30s for a woman are often considered the “lost decade,” or so I’m told.
We are past the indulgences and impulsive decisions of our 20s but not quite to the sophisticated, seasoned woman of our 40s. While I concur that my behavior has matured, and I know I make better decisions, I hardly think my 30s are a “lost” period of my life. Instead, I’ve taken the six years I’m into this decade to get my house in order.

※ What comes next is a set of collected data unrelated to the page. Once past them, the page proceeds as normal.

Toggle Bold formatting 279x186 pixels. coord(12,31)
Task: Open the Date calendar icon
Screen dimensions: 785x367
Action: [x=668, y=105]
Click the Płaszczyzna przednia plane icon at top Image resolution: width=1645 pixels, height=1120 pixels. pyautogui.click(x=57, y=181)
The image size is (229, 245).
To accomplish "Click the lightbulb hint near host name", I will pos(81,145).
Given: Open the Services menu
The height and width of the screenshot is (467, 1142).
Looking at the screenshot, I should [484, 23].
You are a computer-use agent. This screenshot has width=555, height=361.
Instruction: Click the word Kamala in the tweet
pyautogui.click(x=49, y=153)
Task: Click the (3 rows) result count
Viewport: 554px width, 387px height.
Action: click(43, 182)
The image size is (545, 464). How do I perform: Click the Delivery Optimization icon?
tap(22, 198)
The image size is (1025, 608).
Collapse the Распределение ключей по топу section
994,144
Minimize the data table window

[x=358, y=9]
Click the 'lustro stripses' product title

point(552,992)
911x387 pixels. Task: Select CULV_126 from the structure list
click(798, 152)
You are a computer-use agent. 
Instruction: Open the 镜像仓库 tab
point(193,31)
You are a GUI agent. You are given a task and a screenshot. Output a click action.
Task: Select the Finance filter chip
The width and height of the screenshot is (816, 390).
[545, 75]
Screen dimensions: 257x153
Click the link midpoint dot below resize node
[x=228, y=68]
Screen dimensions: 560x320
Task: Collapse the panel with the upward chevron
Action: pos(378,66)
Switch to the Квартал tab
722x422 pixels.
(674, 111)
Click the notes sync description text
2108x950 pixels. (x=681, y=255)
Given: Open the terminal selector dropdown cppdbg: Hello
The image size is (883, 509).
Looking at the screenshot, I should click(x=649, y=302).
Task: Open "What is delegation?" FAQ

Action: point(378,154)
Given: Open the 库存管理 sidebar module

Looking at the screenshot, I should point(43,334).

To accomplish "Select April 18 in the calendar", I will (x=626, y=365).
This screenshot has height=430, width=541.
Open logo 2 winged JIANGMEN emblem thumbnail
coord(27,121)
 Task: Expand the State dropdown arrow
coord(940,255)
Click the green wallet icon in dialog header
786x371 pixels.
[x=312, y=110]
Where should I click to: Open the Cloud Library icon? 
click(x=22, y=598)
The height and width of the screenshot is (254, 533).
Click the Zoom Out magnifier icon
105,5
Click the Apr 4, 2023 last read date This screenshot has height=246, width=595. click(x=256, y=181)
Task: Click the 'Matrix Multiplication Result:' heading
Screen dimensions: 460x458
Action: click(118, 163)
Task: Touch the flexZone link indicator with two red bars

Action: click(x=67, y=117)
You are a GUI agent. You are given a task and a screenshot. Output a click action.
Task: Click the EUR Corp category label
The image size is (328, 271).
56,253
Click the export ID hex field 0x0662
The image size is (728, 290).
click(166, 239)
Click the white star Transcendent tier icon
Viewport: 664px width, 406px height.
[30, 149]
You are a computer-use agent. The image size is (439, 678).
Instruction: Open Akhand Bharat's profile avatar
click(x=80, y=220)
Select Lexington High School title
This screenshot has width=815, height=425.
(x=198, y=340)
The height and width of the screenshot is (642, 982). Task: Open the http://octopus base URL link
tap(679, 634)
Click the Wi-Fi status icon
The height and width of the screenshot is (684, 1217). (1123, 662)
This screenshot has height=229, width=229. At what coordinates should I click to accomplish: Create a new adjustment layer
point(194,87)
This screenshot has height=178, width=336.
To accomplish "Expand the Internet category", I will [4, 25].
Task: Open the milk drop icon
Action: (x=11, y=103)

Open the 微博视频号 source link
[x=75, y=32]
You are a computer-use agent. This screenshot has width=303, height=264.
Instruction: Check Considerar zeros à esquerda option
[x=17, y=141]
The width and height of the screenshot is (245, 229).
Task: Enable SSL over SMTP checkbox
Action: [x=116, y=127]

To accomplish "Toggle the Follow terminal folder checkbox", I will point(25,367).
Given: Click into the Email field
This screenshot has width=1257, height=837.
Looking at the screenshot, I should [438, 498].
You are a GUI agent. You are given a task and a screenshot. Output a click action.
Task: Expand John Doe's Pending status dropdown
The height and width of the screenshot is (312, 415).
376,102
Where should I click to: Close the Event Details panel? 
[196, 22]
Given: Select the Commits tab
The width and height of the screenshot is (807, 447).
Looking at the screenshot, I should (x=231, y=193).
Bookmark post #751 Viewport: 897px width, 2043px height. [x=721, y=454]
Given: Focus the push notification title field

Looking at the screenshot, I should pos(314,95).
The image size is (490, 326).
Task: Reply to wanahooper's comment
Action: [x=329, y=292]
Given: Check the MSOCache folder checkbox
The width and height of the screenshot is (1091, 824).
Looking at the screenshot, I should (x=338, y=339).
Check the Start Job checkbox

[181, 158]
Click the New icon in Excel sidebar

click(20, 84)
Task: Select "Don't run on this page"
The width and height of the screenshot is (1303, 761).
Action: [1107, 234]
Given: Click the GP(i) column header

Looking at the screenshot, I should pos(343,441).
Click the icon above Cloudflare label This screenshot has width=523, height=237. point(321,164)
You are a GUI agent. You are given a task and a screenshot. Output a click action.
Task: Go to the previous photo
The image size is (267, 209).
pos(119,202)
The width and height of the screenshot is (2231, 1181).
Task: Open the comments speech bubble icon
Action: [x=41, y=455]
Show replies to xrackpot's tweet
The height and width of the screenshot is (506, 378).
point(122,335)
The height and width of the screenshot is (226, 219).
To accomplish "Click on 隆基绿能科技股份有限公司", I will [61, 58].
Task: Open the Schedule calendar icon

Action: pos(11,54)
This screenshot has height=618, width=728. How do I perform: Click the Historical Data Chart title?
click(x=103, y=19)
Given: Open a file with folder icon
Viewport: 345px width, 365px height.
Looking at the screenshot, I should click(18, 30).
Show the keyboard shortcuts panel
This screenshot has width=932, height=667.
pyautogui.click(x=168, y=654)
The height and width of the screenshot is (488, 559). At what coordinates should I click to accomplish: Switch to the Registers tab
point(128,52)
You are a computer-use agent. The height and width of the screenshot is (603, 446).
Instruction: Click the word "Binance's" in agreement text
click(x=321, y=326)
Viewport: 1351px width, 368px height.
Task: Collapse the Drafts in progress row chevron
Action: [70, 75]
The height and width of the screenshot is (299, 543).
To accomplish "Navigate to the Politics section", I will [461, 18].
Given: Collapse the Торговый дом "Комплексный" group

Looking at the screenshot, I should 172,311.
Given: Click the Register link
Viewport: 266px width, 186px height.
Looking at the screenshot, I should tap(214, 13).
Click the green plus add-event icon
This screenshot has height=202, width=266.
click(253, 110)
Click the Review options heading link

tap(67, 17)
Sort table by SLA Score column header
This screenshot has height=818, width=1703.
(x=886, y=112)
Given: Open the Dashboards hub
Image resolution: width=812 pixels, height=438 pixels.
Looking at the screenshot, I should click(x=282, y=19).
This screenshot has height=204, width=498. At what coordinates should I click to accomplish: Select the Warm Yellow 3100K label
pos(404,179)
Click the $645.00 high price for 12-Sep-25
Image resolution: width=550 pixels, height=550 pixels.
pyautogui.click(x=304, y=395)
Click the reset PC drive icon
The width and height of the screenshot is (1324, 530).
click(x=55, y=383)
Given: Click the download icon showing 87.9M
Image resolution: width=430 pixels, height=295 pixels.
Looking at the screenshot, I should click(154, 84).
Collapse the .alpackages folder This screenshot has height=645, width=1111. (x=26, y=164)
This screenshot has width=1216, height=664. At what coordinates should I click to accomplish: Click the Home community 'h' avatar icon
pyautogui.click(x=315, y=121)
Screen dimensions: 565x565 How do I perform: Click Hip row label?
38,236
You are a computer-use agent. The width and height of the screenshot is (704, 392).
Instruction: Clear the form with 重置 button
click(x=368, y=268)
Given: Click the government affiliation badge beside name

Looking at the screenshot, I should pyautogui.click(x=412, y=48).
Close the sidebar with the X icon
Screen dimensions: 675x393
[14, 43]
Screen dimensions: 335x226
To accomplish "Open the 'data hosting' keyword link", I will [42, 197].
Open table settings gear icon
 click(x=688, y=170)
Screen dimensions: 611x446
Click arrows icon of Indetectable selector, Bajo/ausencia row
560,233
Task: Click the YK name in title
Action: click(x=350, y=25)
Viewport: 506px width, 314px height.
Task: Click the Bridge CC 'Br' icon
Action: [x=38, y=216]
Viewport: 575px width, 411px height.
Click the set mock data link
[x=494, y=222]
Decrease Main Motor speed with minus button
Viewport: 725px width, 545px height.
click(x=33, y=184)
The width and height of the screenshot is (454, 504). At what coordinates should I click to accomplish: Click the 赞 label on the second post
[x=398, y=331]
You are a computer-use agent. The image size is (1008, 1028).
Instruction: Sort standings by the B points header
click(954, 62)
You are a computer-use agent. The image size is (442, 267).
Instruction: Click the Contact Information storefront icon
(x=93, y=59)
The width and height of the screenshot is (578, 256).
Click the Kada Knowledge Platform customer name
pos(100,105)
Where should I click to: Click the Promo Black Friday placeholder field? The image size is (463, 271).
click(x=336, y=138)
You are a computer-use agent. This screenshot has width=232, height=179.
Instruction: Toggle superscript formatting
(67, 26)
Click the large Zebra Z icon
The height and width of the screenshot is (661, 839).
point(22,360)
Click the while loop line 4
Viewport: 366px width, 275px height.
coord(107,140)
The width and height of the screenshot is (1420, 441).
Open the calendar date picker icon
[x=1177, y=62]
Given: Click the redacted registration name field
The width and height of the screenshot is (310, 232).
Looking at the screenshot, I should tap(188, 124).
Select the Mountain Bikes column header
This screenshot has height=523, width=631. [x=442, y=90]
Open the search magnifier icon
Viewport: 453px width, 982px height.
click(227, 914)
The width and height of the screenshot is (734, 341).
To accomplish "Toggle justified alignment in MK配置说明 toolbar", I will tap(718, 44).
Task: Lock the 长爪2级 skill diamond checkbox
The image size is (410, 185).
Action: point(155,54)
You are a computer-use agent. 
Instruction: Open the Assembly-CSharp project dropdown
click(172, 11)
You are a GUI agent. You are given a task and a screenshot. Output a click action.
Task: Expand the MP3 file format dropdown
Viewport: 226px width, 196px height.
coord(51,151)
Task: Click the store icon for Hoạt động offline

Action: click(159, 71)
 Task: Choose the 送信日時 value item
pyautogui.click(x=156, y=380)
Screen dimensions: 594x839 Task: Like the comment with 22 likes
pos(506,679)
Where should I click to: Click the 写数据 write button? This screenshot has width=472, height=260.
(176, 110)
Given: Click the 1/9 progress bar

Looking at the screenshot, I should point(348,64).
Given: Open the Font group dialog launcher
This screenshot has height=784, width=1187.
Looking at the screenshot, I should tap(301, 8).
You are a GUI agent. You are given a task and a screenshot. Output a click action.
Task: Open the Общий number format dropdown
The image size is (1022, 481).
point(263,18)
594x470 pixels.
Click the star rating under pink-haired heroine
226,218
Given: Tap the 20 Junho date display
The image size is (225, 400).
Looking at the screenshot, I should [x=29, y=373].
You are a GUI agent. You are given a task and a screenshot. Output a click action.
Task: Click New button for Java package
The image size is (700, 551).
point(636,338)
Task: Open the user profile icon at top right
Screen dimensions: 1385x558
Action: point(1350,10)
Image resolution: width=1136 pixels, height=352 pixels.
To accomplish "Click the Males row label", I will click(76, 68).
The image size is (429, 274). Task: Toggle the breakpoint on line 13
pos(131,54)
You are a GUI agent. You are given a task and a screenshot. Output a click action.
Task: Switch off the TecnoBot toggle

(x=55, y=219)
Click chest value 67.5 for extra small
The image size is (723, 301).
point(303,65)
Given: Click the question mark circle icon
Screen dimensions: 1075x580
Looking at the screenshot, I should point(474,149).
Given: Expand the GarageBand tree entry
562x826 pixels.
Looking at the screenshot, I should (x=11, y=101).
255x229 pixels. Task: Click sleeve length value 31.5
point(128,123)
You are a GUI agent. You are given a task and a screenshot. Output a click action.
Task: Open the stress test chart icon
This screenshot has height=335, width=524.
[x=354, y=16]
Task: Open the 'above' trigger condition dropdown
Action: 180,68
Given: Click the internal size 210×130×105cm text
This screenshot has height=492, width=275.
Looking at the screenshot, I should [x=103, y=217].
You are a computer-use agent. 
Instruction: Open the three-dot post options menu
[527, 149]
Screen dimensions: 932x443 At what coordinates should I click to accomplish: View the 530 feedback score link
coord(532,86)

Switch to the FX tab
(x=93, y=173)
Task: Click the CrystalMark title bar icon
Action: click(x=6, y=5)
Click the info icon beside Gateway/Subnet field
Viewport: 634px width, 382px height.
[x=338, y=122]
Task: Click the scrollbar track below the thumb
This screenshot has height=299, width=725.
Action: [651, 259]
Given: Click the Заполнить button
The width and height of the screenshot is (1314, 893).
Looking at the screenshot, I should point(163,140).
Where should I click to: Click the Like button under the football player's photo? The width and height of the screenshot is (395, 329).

There is something to be said for not having to worry about your finances on a daily basis and actually having a cushion in the bank should your job fall through the proverbial glass ceiling. Or, for that matter, being able to finally purchase art you love and begin to build a collection worth a pretty penny. There is something to be said for owning real estate and thereby increasing your net worth by a quarter of a million dollars (something I never imagined I’d say). There is something to be said for wiping the books clean. I couldn’t wait to get home and call my mother the day I found out my credit score is nearly perfect, a long way from the excessive debt I accumulated (and enjoyed, mind you) from my early 20s living in New York City. It’s a welcome breath to have cleared away debt that plagued me for over 10 years and finally be in the black. There is something to be said for getting the job you want, not just keeping the job you need. I’m undervalued, underappreciated and underpaid; being in my mid-30s has shown me I’m worth what I give. I deserve more from the place I spend nearly 2,000 hours a year – I didn’t feel this way 10 years ago, even five years ago.
While I realize that the accomplishments noted above aren’t groundbreaking or even uncommon (I know a lot of fantastic ladies!), I’m proud of them. And more importantly, proud to note I’ve done it all on my own. No spouse, no benefactor, no inheritance, not even a few dollars from a lotto scratcher – just me. Maybe the 30s are a decade of losing after all: losing what you’ve allowed to hold you back from really becoming the woman you are. My greatest satisfaction is saying this out loud: I’m 36 and I’ve finally got my shit together.